Sanjay: You’ll find a middle path between what e-commerce and a curated kind of marketplace does. Which is, in fashion, do you need so many SKUs and line items? Or can it be very highly curated, in terms of what is trending, what do you like, what is trending in Bangalore, so on and so forth?
So I think for us verticalisation, if you look at fashion, that’s the lens.
[…]
I struggle to find certain product categories because it’s just way too much. And I don’t think technology can solve that.
So we genuinely feel that curation is the key and delivery.
Sanjay also spoke about how Slikk’s target customer base is quite distinct (Gen Z and early millennials) and how the company has been trying to experiment with new features and offerings to test for new opportunities.
One such experiment, for instance, is a try-and-buy option which can be enabled for Rs 25—a clever workaround for the rampant return rates in online fashion.
Sanjay: We’ve been experimenting with Slikk.
Are people willing to pay a little more for try-and-buy?
Are people willing to pay a little more for convenience?
What is the price elasticity out here?
Is it a very clear tier-1, tier-2 phenomenon? Or is it extendable?
Incumbents are tied to expectations
Madhav: Some categories will need separate interfaces for speedier consumption.
A few of them that I can state off the top of my head right now are fashion, pharma, gifting, and furniture and sleep.

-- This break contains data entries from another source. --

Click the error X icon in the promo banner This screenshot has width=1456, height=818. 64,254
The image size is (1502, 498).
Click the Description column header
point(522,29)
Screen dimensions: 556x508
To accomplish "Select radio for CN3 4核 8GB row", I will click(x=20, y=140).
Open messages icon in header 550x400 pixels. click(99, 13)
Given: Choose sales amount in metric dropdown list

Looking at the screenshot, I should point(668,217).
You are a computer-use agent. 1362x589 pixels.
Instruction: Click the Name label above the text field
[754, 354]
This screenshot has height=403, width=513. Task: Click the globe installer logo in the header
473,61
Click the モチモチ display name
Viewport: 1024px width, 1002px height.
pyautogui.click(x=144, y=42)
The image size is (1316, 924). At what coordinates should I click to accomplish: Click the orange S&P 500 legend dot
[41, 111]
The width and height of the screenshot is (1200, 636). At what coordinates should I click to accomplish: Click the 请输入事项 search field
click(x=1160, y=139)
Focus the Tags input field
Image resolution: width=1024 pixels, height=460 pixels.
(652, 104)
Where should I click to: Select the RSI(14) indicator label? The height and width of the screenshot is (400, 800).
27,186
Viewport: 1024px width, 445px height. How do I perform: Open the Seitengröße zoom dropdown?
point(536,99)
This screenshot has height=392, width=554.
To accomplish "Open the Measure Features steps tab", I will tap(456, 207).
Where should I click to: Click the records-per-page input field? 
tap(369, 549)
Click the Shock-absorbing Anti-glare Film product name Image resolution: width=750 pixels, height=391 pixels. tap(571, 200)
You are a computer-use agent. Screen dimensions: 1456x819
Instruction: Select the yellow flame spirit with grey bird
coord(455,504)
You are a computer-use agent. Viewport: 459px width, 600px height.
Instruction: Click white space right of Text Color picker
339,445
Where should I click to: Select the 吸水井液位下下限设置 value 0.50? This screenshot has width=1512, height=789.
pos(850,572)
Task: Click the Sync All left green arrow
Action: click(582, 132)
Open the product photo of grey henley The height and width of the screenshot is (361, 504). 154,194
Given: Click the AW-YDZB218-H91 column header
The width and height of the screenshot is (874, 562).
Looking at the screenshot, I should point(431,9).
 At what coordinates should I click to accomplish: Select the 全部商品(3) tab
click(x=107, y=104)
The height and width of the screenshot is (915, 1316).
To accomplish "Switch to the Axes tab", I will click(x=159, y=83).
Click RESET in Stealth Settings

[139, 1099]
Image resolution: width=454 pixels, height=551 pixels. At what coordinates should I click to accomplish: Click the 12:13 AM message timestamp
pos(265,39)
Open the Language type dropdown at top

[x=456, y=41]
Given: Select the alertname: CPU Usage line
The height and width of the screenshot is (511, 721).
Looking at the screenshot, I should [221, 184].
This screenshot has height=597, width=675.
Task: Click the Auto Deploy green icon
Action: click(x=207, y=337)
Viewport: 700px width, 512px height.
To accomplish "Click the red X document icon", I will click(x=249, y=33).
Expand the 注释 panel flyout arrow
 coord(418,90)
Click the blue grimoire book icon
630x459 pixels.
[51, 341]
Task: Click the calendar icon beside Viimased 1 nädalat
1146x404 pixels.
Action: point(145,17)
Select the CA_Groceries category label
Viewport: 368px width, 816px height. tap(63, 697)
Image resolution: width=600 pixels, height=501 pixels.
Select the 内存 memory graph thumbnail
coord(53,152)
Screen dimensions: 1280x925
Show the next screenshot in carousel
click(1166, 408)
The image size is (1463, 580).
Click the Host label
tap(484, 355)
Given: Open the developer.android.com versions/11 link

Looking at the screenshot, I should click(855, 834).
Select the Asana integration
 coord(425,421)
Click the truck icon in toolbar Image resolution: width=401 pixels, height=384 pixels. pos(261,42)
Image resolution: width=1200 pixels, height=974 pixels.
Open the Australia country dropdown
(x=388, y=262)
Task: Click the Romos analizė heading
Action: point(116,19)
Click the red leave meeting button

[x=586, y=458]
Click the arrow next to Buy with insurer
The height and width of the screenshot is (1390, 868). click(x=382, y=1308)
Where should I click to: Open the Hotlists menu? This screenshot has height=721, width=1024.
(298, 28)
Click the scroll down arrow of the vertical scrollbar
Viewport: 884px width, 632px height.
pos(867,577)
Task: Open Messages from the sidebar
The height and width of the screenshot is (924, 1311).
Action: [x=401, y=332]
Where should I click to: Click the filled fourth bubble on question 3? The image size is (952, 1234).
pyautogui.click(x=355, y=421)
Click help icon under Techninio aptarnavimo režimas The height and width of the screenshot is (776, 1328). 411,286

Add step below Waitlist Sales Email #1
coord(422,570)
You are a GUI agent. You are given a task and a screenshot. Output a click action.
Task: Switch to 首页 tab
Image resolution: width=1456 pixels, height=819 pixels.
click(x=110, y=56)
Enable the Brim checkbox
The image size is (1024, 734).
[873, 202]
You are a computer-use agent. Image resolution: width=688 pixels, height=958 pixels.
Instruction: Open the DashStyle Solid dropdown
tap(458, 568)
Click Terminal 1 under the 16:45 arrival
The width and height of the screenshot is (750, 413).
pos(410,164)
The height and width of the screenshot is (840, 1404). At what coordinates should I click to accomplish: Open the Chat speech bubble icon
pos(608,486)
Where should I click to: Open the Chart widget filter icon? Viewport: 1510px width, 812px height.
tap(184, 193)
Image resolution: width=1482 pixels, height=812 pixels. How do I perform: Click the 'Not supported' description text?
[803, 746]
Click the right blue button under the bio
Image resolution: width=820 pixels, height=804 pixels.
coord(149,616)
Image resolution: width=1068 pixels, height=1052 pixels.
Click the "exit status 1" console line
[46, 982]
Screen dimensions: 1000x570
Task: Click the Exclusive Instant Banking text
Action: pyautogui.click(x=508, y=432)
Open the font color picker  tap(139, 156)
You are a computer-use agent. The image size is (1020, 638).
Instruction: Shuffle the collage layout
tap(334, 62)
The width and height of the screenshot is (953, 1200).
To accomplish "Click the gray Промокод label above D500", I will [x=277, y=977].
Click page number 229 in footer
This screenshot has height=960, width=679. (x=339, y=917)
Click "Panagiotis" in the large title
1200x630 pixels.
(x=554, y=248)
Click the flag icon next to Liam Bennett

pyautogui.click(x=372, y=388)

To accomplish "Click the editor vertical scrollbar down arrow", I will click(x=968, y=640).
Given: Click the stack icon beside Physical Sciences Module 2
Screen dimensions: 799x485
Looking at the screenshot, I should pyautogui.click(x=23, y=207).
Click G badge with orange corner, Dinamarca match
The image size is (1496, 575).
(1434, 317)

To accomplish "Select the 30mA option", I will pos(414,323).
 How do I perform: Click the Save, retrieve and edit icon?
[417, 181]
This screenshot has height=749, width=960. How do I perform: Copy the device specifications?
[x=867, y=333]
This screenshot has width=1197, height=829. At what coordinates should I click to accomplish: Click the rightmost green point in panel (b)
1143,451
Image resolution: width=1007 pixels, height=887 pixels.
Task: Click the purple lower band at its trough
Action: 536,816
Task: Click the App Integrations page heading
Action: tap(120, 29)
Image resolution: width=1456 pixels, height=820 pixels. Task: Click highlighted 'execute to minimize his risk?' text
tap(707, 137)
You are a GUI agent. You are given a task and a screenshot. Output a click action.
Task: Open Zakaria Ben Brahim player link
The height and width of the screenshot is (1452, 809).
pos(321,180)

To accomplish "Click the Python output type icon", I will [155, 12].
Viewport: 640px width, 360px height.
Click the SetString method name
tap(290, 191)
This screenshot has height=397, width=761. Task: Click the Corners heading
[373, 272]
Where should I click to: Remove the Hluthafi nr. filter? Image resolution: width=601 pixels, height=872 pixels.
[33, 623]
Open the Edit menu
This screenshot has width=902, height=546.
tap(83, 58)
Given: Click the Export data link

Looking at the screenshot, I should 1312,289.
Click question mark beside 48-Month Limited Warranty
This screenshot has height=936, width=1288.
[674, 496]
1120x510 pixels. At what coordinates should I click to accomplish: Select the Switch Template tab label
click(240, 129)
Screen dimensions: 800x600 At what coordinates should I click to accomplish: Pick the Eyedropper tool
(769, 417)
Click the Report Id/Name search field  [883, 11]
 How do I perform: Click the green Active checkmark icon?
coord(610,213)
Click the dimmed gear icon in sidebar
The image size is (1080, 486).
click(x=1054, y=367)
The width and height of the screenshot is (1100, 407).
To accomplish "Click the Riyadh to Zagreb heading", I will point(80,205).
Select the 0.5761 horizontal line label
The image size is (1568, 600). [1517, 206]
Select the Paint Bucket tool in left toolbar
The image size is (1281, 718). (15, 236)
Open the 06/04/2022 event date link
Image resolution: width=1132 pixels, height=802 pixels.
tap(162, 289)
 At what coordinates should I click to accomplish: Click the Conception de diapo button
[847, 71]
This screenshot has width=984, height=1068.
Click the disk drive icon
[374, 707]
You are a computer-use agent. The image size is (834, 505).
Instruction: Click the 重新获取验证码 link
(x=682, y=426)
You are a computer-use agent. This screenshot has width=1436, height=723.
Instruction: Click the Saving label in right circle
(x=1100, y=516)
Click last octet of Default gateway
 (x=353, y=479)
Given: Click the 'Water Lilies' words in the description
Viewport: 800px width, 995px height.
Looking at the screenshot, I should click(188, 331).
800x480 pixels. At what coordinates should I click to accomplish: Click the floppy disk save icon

Every category Madhav mentioned has a different kind of issue that needs to be solved. For example, pharma needs solid compliance. The logistics for furniture delivery are significantly different from conventional quick commerce. Bigger quick commerce companies just cannot dedicate enough focus for niche problems like these.
Madhav: The top three or four quick commerce companies are all battling amongst themselves… a fierce competition for the number of stores.
They have bigger birds to shoot in the next three years, to go from 700 dark stores to 1,200 to 1,500 to 2,000.
[…]
I was sitting with the founders of one of these top three quick-commerce players, and they said they’ve already signed 400 properties that need to go live by 2027. They are paying two years in advance for these properties.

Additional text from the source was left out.